E qui comincia una nuova vita. Superata la sorpresa per quell’essere strano, che conosce poche parole e non s nulla del tempo in cui si trova, studiosi e sociologi si appassionano a lui, seguono e osservano la sua “civilizzazione” come sintesi del percorso di milioni di anni dalla supposta scimmia primordiale all’homo sapiens.
Pietro sta al gioco, e lascia traccia della sua personale evoluzione in un “memoriale”. Che sarà poi ritrovato anni dopo in una parrocchia abbandonata e utilizzato da Ronfani inframmezzandolo alla sua prosa nel romanzo. Ma il mondo, nel frattempo, sarà cambiato.

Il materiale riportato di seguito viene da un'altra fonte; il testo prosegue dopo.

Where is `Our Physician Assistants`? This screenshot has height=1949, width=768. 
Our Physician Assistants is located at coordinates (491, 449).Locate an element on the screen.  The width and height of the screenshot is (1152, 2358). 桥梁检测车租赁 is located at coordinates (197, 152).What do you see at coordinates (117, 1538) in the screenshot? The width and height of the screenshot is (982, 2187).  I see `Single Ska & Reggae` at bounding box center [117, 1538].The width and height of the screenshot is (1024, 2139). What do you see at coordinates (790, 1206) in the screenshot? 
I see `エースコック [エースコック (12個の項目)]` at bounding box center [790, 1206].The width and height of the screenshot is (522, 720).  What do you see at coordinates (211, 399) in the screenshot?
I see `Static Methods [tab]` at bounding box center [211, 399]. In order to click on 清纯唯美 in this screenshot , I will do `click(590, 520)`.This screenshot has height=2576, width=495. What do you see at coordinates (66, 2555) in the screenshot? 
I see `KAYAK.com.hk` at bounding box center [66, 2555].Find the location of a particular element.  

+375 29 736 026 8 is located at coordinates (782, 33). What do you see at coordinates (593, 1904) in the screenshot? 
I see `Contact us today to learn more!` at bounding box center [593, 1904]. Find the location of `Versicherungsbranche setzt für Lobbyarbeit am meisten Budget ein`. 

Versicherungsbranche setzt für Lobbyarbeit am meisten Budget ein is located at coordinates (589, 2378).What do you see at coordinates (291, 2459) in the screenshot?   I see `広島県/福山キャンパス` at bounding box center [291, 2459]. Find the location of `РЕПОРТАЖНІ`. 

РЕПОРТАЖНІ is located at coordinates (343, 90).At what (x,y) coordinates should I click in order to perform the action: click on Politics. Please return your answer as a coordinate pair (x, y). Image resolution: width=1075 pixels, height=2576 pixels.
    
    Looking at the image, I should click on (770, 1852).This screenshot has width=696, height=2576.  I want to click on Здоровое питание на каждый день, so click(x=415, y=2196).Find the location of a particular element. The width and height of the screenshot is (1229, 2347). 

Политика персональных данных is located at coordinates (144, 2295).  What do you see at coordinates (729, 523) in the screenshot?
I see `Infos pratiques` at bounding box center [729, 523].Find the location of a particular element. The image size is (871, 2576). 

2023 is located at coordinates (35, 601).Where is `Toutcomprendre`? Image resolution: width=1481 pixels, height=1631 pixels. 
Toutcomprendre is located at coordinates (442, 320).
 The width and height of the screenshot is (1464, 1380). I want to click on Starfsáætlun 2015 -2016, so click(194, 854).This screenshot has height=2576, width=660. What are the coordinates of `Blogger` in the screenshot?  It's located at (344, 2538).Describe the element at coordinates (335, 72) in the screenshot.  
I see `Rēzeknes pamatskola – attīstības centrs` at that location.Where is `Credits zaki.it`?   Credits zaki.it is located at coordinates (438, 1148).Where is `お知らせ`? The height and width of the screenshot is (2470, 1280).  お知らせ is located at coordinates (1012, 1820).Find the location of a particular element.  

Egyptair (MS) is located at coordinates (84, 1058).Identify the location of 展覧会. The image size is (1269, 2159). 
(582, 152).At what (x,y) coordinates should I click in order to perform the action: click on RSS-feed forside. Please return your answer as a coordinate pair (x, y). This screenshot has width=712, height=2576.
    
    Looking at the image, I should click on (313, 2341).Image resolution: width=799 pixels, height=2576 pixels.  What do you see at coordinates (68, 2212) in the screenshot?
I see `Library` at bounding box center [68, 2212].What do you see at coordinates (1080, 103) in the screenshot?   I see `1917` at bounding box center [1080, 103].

La terza guerra mondiale ci sarà stata, fra Occidente e Oriente, ma sarà stata vinta da quest’ultimo, passato dagli attentati di oggi al possesso dell’arma nucleare; e dopo reciproche stragi, sarà infine stabilita una pace universale non in base a ragioni umane, o ispirazioni religiose, ma ai dettami della nuova tecnologia fondata sull’uso spasmodico e generalizzato del computer, il Grande Ordinatore, fino a coinvolgervi “in rete” i cervello umano, e di una finanza globalizzata in cui non contano più né le Nazioni, né le etnie, né le fedi, ma il solo denaro.
Il tutto, grazie alla «volontà unanime di proseguire sulla strada della Cyber Società Consacrata nell’interesse della pace e della felicità di tutti gli uomini».
Ma quel punto Pietro Forster non ci sarà più, dimenticato come tutti gli esseri umani nati troppo presto, come noi, per le meraviglie del futuro.